Exercise, Assignment, and Auto-Exercise

Reading the options table is one thing; knowing what happens at expiration is another. If you hold an option that expires in the money, the OCC will automatically exercise it unless you specifically instruct your broker not to. The threshold for auto-exercise is just $0.01 in the money for equity options in customer accounts.4Cboe. OCC Rule Change – Automatic Exercise Thresholds/Expiring Exercise Declarations That means even a barely ITM option you forgot about can result in a stock position appearing in your account over the weekend.

If you’ve sold (written) options, assignment can happen any time the market is open, not just at expiration. The OCC randomly assigns exercise notices to clearing members, and your broker then allocates them to individual accounts using its own method (often random or first-in, first-out).5The Options Industry Council. Options Assignment You won’t know you’ve been assigned until after the market closes that day. Early assignment risk is highest on deep ITM options, especially right before an ex-dividend date when call holders may exercise early to capture the dividend.

Tax Treatment Worth Knowing

How your options gains and losses are taxed depends on what you traded. Equity options (options on individual stocks) follow the same short-term and long-term capital gains rules as stock: if you held the position for a year or less, gains are taxed as ordinary income rates; longer than a year gets the lower long-term rate. Most options positions are opened and closed within weeks, so the vast majority of equity option profits end up taxed at the short-term rate.

Broad-based index options (like those on the S&P 500) get a more favorable deal. These qualify as Section 1256 contracts, which are automatically split 60% long-term and 40% short-term regardless of how long you held them.6United States Code. 26 USC 1256 – Section 1256 Contracts Marked to Market Section 1256 contracts are also marked to market at year-end, meaning unrealized gains and losses are reported as if you closed them on December 31.

One trap active traders stumble into is the wash sale rule.
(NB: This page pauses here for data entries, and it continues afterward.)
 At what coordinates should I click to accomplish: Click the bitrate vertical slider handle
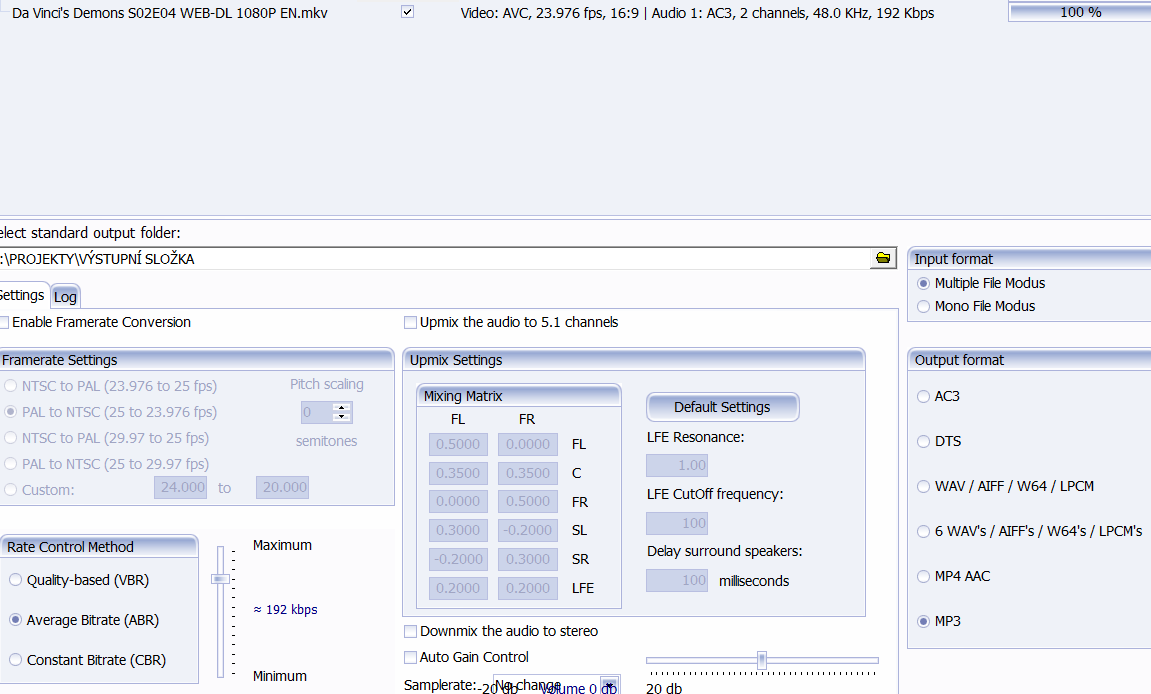tap(220, 578)
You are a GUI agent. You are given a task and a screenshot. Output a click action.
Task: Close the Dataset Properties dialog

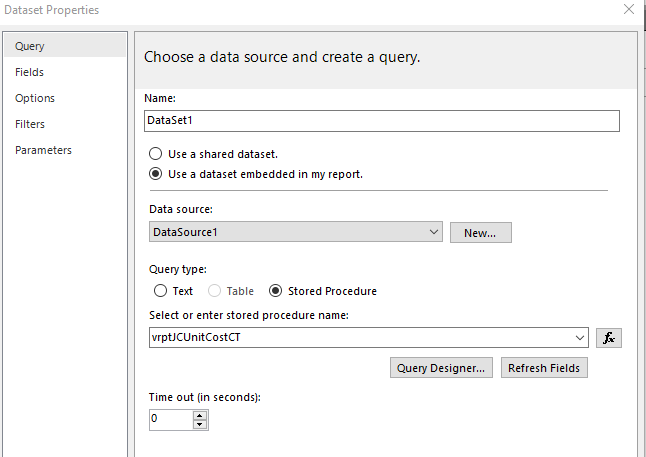point(629,10)
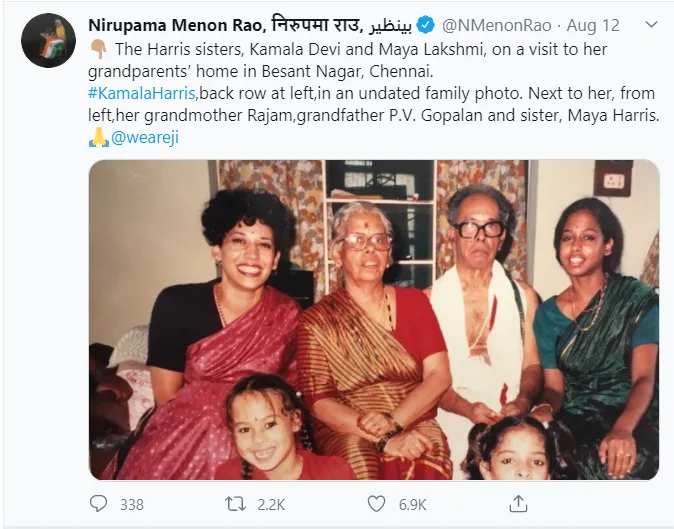Click the reply speech bubble icon

98,504
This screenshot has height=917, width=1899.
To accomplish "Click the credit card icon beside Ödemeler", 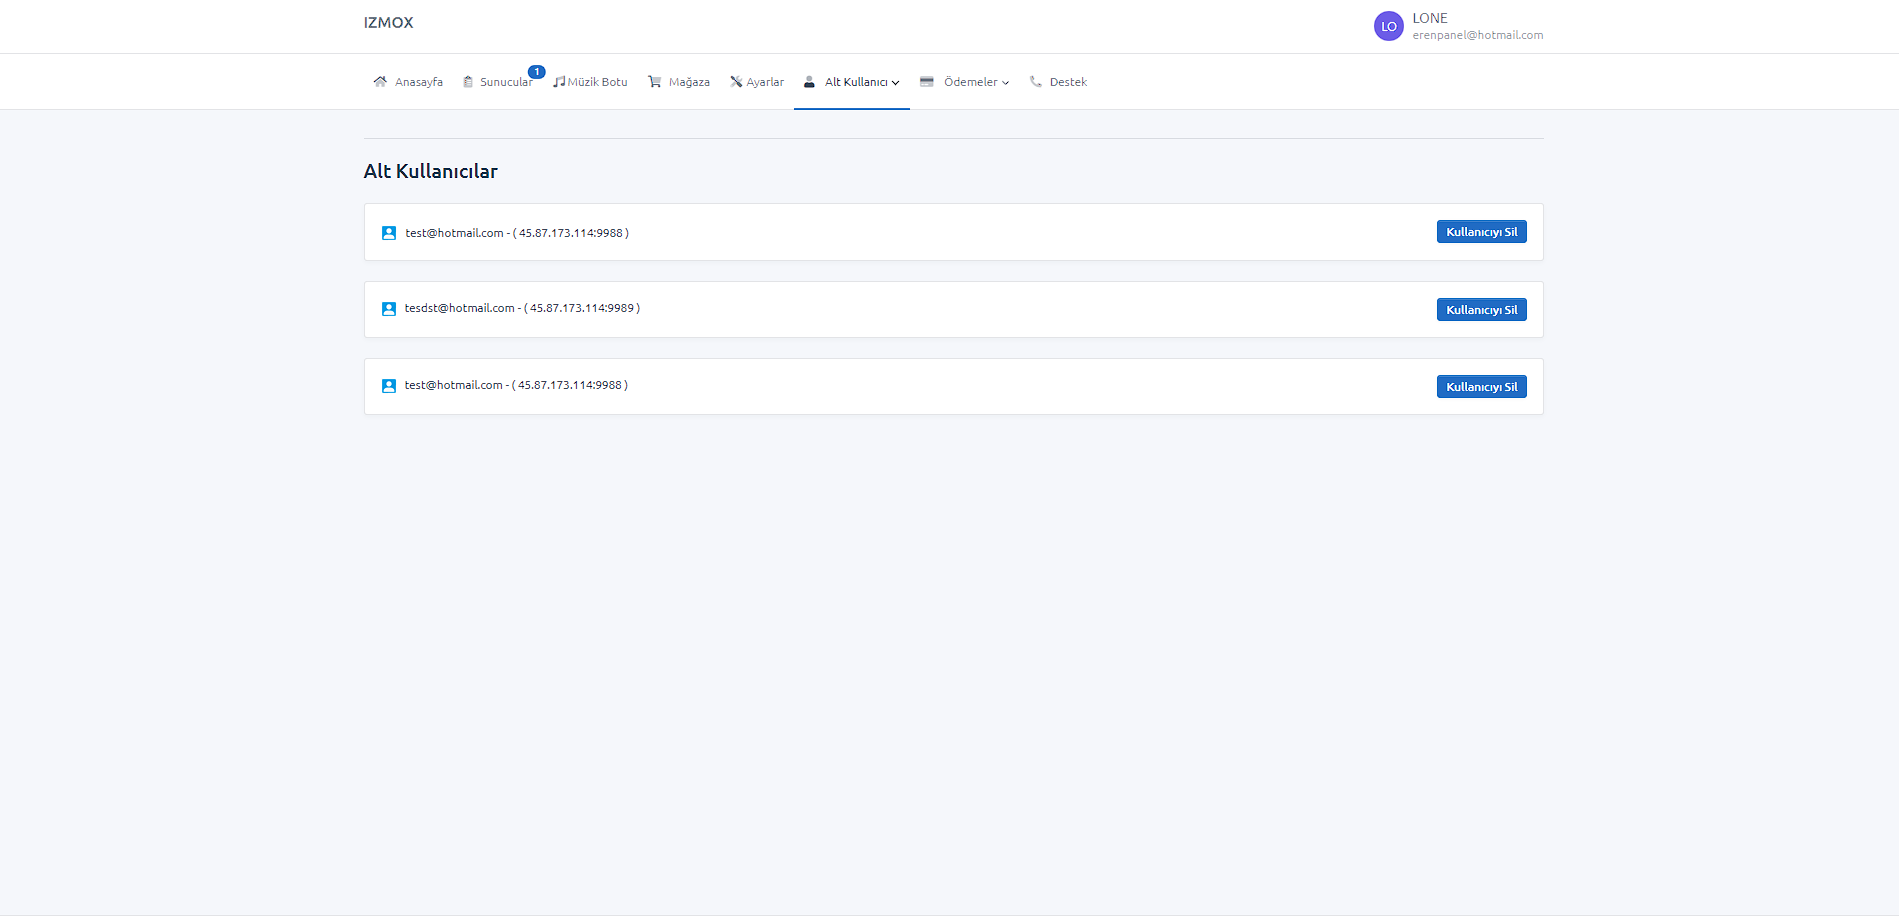I will click(927, 82).
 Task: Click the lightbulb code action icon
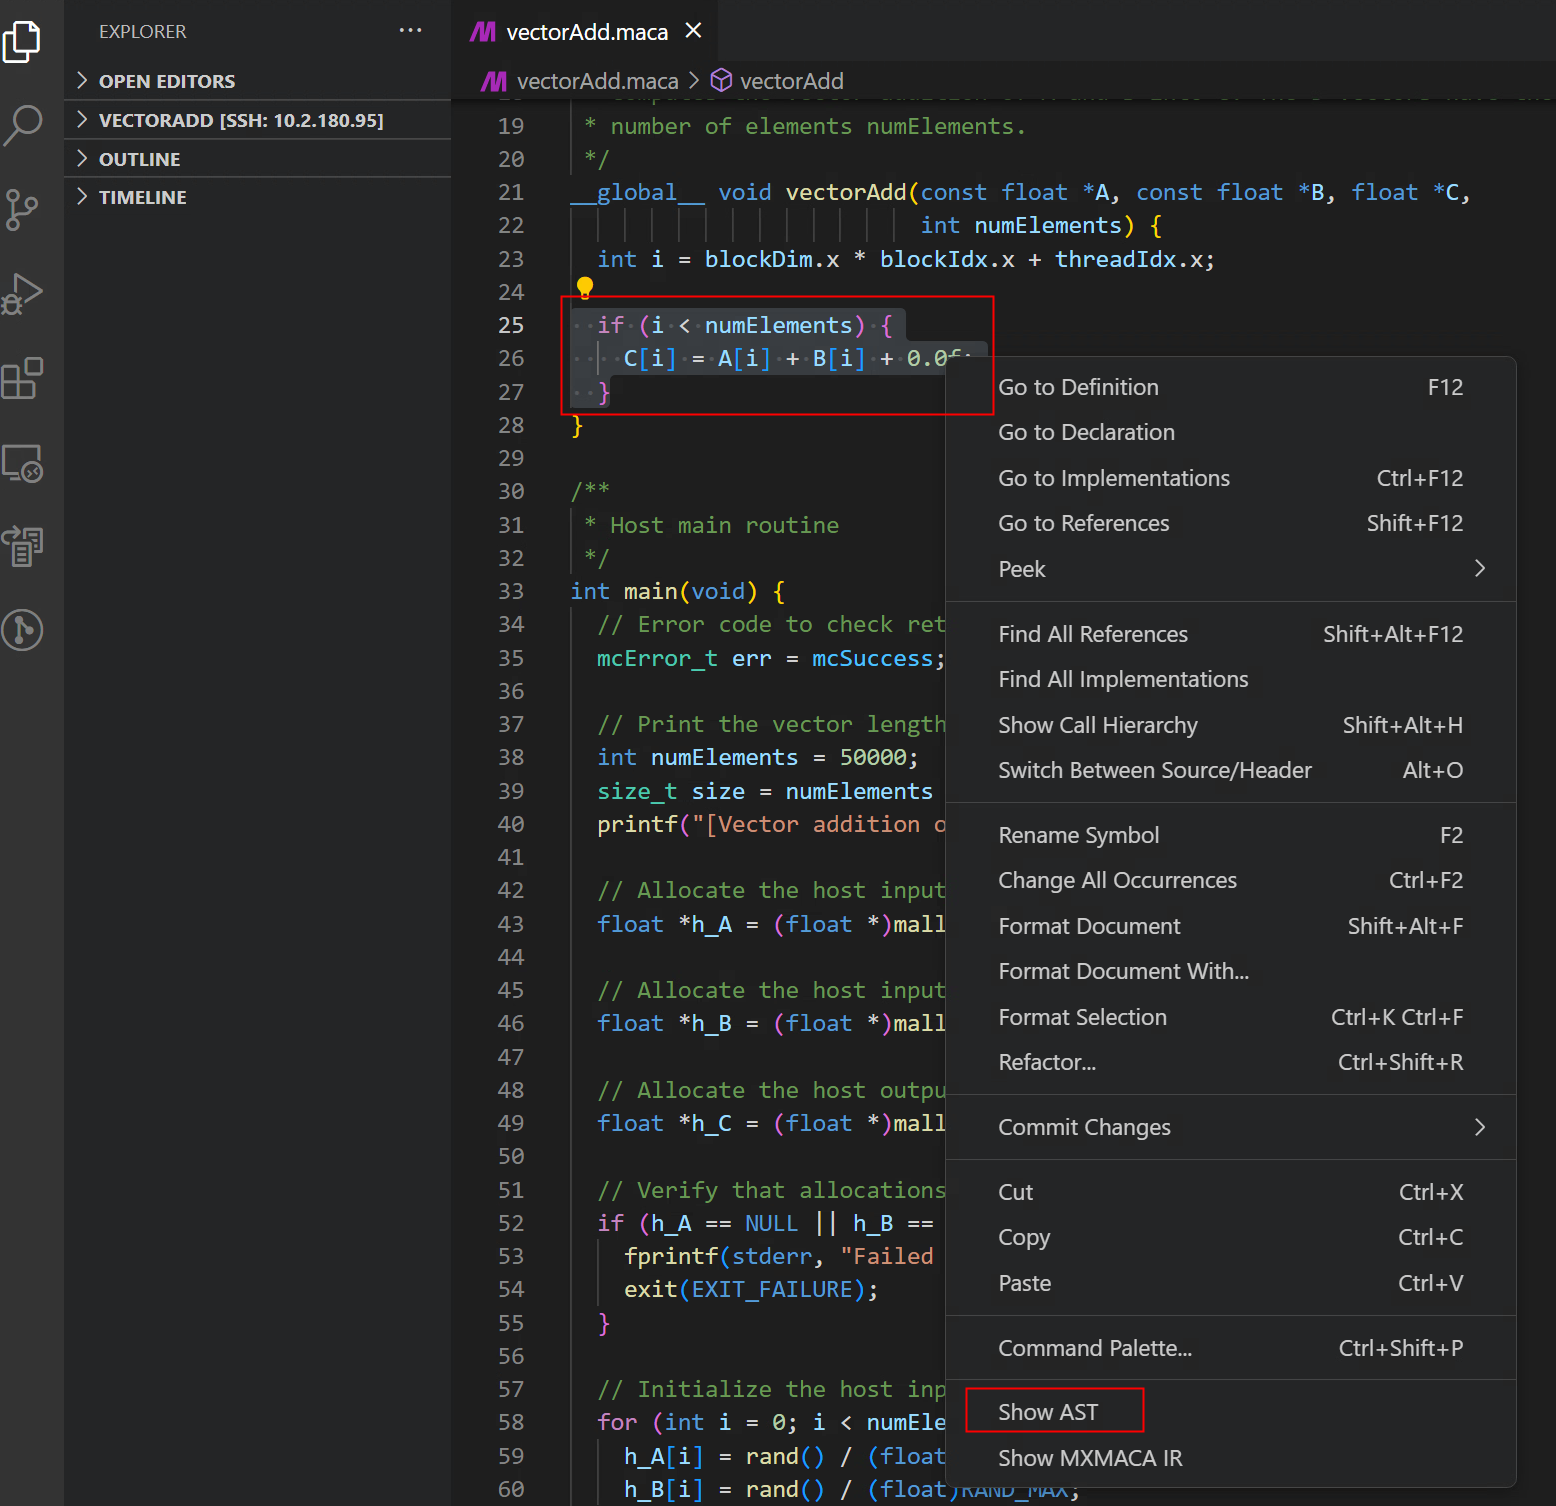[585, 289]
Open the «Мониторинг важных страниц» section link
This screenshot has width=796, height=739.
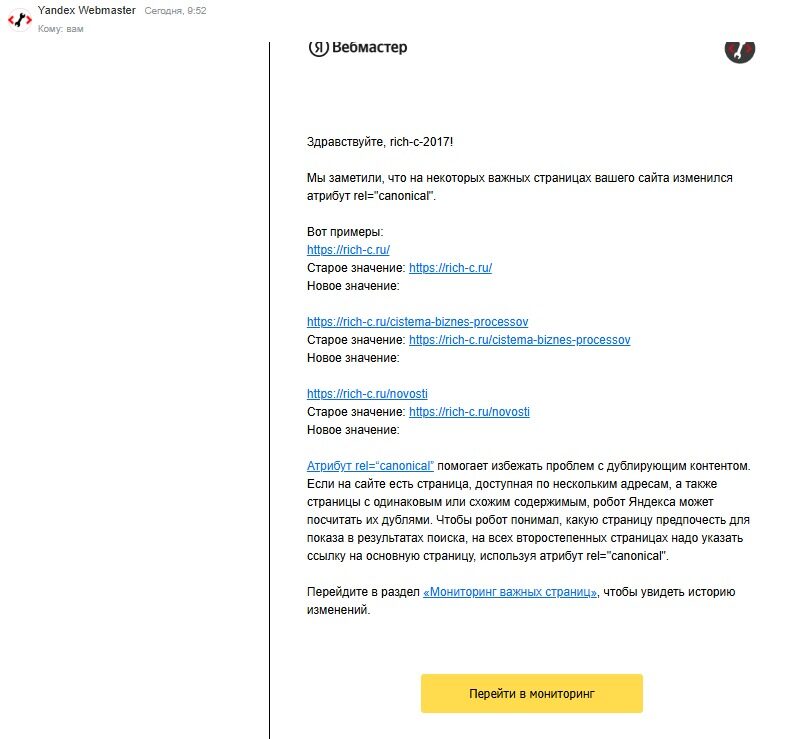pyautogui.click(x=510, y=592)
If you sell an option at a loss and buy the same or a “substantially identical” security within 30 days before or after the sale, the IRS disallows the loss for tax purposes. The disallowed loss gets added to the cost basis of your replacement position, so it’s not gone forever, but it can wreck your tax planning for the current year if you’re not tracking it. Most brokerage platforms flag wash sales on your year-end 1099, but they don’t always catch every scenario involving options and their underlying stock.